**Given data**
=-=-=

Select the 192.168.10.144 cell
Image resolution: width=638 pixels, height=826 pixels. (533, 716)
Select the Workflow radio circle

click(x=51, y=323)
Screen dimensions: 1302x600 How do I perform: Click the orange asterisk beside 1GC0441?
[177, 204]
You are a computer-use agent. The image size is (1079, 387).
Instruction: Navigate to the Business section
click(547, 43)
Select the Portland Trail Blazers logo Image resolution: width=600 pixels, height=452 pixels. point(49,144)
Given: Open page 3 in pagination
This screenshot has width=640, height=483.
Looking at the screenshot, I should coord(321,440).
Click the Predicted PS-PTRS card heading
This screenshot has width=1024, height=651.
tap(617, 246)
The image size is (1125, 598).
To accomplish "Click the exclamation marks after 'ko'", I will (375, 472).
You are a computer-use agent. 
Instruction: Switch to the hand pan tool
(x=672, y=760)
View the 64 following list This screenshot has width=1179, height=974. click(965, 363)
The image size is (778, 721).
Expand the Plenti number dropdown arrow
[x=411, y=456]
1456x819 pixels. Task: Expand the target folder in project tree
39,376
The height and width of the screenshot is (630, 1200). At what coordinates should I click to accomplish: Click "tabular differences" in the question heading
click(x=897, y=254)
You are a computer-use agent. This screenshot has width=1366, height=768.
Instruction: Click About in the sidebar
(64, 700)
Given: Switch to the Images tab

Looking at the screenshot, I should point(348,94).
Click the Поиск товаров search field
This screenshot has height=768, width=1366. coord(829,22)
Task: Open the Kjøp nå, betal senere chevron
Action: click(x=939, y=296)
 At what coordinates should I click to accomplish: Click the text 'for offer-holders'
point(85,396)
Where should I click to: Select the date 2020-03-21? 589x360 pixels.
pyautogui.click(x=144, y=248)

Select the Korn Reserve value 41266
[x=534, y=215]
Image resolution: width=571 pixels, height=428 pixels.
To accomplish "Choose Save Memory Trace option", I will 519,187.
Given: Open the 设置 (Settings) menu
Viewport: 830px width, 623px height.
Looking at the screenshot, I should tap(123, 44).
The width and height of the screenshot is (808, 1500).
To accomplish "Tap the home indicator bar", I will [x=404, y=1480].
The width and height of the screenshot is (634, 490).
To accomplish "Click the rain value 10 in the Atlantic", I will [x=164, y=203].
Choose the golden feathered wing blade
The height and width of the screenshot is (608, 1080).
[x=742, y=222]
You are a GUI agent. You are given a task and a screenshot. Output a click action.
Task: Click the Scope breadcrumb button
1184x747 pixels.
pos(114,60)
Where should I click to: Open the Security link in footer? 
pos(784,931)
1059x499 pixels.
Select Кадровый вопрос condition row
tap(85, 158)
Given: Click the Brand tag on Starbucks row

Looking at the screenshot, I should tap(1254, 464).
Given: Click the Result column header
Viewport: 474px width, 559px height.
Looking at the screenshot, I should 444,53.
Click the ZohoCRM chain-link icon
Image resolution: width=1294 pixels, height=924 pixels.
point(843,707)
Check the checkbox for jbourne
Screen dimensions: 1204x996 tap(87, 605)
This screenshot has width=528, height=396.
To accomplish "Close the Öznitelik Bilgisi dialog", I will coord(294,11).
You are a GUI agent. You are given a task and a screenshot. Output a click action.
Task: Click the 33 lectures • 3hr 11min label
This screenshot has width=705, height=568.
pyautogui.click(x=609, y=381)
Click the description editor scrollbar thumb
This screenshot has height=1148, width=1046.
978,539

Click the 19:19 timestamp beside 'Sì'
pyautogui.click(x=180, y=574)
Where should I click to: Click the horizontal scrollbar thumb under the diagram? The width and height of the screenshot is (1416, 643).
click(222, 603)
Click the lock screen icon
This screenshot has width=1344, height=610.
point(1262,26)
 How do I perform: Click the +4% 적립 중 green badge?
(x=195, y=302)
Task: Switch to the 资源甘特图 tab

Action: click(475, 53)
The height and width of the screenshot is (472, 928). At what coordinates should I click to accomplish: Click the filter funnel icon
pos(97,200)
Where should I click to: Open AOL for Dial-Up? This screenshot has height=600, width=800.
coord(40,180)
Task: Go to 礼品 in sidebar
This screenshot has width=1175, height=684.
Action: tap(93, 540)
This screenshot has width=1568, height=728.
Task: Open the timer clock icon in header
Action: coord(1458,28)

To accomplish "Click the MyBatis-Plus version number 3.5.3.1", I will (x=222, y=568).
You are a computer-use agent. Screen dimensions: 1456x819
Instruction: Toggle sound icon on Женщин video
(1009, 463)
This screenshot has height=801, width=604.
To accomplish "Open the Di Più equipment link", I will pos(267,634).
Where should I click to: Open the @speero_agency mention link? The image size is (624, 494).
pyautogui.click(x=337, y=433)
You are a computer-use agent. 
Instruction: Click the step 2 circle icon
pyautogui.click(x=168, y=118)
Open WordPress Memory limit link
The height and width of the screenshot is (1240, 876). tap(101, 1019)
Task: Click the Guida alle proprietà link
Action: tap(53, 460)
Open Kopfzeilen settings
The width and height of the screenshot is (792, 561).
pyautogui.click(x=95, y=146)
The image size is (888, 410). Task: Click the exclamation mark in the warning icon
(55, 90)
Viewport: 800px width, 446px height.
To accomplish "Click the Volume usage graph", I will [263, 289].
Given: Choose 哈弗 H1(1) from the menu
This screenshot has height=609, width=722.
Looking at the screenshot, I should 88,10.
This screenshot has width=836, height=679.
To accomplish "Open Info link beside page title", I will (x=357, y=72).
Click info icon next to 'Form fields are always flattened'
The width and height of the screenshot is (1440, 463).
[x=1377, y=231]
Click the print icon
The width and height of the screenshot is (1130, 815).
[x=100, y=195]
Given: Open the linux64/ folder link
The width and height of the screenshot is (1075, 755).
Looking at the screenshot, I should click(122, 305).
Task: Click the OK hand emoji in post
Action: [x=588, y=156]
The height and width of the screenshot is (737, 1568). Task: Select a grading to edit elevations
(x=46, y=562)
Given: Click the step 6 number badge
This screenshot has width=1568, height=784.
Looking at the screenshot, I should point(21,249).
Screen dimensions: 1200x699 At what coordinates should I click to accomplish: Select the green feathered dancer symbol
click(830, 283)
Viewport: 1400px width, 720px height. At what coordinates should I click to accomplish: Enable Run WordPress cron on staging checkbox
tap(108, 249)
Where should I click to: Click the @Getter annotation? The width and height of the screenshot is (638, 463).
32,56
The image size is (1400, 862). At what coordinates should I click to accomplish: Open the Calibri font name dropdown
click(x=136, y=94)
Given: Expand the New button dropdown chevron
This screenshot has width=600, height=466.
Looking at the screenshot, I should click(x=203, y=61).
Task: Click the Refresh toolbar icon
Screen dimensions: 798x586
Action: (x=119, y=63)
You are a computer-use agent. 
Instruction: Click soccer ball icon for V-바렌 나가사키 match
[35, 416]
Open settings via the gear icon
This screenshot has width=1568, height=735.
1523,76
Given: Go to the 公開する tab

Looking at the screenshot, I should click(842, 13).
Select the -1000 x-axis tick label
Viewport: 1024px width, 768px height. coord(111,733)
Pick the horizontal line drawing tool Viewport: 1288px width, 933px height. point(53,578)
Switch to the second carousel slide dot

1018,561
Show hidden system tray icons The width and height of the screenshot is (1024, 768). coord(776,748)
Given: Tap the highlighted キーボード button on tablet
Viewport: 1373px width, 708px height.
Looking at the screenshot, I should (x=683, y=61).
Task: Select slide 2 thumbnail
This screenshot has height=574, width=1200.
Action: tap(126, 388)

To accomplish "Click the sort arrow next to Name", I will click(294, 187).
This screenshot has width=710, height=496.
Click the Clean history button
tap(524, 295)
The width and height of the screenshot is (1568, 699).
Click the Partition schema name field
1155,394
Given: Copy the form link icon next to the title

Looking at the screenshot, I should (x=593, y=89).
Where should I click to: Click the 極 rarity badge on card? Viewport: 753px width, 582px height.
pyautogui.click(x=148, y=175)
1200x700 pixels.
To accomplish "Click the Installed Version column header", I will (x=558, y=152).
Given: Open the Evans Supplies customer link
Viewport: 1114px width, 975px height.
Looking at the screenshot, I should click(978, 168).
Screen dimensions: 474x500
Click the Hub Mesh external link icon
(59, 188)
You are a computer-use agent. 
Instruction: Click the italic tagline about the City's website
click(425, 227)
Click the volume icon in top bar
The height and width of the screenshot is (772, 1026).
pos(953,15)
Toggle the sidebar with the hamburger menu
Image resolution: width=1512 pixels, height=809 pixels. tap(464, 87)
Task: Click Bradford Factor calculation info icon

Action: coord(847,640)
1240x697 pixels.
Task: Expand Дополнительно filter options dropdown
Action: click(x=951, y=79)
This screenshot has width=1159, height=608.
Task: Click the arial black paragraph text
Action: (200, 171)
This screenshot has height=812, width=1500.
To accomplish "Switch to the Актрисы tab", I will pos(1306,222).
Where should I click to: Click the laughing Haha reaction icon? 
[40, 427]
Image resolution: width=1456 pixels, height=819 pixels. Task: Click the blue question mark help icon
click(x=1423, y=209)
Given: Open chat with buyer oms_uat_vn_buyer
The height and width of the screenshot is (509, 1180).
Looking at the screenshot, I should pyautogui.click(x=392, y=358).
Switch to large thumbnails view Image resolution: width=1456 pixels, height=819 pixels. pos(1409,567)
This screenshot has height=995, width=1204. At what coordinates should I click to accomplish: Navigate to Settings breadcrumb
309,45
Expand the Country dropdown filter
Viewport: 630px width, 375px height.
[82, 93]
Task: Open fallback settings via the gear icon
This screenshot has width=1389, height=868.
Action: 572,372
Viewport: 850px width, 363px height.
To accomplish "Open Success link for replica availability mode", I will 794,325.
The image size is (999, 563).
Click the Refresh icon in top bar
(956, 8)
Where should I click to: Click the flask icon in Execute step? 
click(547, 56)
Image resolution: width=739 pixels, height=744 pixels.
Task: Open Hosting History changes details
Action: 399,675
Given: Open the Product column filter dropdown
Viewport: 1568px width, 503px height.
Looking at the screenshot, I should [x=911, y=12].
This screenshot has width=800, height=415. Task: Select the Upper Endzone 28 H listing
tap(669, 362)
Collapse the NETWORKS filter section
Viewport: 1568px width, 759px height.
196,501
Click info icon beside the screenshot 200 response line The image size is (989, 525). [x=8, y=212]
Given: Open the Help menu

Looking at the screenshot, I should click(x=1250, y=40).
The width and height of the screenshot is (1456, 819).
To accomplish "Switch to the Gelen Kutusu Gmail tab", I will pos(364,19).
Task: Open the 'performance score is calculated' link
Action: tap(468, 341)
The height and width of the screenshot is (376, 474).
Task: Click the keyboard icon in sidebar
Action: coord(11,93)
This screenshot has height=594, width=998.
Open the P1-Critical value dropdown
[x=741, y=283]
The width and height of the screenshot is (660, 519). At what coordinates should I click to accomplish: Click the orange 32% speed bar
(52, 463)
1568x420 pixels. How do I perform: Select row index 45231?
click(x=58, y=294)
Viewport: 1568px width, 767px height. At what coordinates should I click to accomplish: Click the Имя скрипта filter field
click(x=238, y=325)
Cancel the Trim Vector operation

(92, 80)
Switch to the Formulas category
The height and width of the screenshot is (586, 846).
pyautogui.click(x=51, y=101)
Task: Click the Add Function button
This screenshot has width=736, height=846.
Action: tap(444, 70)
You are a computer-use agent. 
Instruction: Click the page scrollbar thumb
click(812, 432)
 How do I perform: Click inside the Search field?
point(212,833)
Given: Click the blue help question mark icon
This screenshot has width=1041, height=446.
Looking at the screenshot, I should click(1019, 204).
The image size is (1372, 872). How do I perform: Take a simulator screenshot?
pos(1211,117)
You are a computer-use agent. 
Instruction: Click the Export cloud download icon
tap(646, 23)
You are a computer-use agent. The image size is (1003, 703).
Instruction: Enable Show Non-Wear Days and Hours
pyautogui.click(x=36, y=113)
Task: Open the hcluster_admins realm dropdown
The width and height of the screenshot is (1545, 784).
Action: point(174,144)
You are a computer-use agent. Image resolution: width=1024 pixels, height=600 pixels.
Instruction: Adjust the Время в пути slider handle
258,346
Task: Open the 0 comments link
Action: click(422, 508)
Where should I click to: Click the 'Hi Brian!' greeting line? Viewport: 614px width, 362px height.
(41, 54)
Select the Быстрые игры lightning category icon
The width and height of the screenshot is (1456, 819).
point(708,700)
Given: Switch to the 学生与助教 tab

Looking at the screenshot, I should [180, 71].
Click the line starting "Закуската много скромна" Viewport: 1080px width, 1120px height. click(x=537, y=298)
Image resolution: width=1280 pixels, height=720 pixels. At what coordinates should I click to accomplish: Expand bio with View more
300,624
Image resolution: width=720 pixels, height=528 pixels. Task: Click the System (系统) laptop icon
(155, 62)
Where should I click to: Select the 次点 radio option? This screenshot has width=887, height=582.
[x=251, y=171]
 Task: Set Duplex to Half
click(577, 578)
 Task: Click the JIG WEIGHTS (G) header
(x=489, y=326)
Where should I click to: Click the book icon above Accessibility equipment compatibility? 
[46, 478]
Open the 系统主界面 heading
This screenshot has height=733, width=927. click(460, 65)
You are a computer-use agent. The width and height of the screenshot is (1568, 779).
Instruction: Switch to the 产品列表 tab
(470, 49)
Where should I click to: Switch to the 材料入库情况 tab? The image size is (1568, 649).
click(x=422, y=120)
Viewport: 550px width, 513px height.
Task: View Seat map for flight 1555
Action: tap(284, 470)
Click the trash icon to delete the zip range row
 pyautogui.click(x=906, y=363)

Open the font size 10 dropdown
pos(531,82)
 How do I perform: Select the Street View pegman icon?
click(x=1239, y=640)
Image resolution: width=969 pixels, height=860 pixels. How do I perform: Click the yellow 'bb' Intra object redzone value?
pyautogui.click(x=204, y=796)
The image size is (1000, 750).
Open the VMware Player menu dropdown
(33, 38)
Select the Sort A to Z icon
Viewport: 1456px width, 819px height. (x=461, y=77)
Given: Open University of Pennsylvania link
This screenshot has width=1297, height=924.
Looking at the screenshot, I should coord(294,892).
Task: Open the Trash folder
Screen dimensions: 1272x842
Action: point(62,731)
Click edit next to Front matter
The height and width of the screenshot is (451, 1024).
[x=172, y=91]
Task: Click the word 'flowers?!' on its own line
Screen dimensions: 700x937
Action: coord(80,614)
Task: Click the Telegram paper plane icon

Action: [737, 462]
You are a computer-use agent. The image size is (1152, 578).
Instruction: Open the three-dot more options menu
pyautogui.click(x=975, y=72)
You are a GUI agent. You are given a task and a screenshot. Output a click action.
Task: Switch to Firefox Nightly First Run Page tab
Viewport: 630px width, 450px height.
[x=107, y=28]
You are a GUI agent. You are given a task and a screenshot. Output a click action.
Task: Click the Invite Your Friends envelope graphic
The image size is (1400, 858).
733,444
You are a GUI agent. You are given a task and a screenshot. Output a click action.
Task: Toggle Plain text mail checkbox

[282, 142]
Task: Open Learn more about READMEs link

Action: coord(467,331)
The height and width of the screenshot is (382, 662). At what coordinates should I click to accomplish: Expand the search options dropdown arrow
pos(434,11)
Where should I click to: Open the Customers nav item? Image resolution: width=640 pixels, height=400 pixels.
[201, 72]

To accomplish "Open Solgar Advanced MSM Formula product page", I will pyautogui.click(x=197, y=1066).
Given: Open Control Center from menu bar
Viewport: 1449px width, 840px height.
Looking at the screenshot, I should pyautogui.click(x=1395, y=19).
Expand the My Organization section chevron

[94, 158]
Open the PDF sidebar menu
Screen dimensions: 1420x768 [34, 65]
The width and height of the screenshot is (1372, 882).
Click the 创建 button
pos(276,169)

=-=-=

Duplicate the listing lines that start at the line containing "Click the lock screen icon" and end after the line containing "will (x=222, y=568).". Include both of those lines.

Click the lock screen icon
This screenshot has width=1344, height=610.
point(1262,26)
 How do I perform: Click the +4% 적립 중 green badge?
(x=195, y=302)
Task: Switch to the 资源甘特图 tab

Action: click(475, 53)
The height and width of the screenshot is (472, 928). At what coordinates should I click to accomplish: Click the filter funnel icon
pos(97,200)
Where should I click to: Open AOL for Dial-Up? This screenshot has height=600, width=800.
coord(40,180)
Task: Go to 礼品 in sidebar
This screenshot has width=1175, height=684.
Action: tap(93, 540)
This screenshot has width=1568, height=728.
Task: Open the timer clock icon in header
Action: coord(1458,28)

To accomplish "Click the MyBatis-Plus version number 3.5.3.1", I will (x=222, y=568).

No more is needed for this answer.